Está claro que la cultura debe ser accesible para la población en general, pero hay que acostumbrar desde el principio al público a pagar por ella por la sencilla razón de que todos los involucrados necesitan dinero para subsistir. Músicos, actores, escenógrafos, tramoyistas, boleteros, diseñadores, necesitan cubrir sus necesidades como cualquier otra persona. Además el empresario estatal o privado, que destina dinero en la cultura debe por lo menos recuperar su inversión y lo deseable es que le genere una ganancia que le permita seguir invirtiendo en más proyectos. Se equivocan los que defienden a ultranza la gratuidad. Fuera de aquellos que no tienen para sus más básicas necesidades, la mayoría puede en la medida de sus posibilidades gastar dinero en satisfacer sus necesidades culturales. Pero aquí desde temprana edad se le enseña a la gente que si es cultura debe ser gratis, lo que no hace más que depreciarla.

Las condiciones para llevar a cabo una buena promoción son en primer término, la calidad del proyecto. Esto no tiene que ver en si es comercial o no, pero una mala obra de teatro, una orquesta desafinada, un montaje improvisado, difícilmente generará interés. El mercado no es de incumbencia del creador, a este únicamente le corresponde llevar a cabo su trabajo con la mayor calidad. El deber del promotor es hacerlo llegar al público para que lo juzgue. Para un buen producto siempre habrá audiencia, el reto es hallarlo con los recursos disponibles.

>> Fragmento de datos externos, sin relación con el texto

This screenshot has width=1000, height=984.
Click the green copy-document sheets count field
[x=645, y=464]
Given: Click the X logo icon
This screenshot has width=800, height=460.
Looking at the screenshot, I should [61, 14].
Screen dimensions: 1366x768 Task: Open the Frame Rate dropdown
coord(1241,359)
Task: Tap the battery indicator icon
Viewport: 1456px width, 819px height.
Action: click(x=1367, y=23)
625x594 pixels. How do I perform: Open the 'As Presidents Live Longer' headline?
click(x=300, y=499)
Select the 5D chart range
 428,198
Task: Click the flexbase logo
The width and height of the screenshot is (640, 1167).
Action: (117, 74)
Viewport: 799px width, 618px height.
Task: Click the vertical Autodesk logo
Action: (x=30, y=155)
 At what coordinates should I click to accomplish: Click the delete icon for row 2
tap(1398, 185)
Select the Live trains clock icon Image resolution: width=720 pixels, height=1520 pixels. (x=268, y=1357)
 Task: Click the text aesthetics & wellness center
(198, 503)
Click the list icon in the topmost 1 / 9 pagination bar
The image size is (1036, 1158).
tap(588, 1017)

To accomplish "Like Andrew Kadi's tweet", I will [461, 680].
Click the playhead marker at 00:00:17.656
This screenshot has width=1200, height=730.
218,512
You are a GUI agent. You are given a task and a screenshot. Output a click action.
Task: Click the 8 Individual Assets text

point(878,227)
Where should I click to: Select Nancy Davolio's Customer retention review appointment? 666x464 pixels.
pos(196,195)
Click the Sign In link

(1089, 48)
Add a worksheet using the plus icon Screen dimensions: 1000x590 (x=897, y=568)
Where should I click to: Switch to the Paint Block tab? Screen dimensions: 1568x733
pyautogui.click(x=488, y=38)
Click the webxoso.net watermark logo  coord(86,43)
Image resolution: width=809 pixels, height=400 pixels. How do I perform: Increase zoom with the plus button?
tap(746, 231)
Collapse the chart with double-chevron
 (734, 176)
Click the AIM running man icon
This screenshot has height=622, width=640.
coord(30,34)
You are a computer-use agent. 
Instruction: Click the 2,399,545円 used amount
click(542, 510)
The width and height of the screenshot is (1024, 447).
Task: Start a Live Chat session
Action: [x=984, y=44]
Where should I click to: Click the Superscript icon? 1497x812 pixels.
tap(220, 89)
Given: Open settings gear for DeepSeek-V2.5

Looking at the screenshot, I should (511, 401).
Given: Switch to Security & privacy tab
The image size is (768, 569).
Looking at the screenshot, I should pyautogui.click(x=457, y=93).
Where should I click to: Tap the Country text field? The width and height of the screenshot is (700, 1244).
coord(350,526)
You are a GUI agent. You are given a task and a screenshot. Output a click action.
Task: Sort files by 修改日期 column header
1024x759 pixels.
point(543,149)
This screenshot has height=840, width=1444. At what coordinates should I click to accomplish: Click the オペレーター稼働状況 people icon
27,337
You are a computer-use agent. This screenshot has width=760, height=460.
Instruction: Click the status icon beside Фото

En segundo término está la optimización de recursos para su difusión. La cantidad de dinero no es tan importante como el conocimiento del público objetivo; sus hábitos, preferencias y nivel socio económico para poder apelar al mismo con facilidad. Hay promotores que carecen de contacto con el mercado, desde el creador que produce sólo para su círculo social o el burócrata, conforme sólo con “cumplir”. Algunos optan por la especialización con buenos resultados, con la ventaja de que se ahonda en un mercado, se le explora y se transita por él una y otra vez. Sin embargo los promotores abocados a una especialización, corren el peligro de conformarse sin darse cuenta, con lo ganado, sin ir más allá, cuando lo que necesita nuestra cultura es crecer.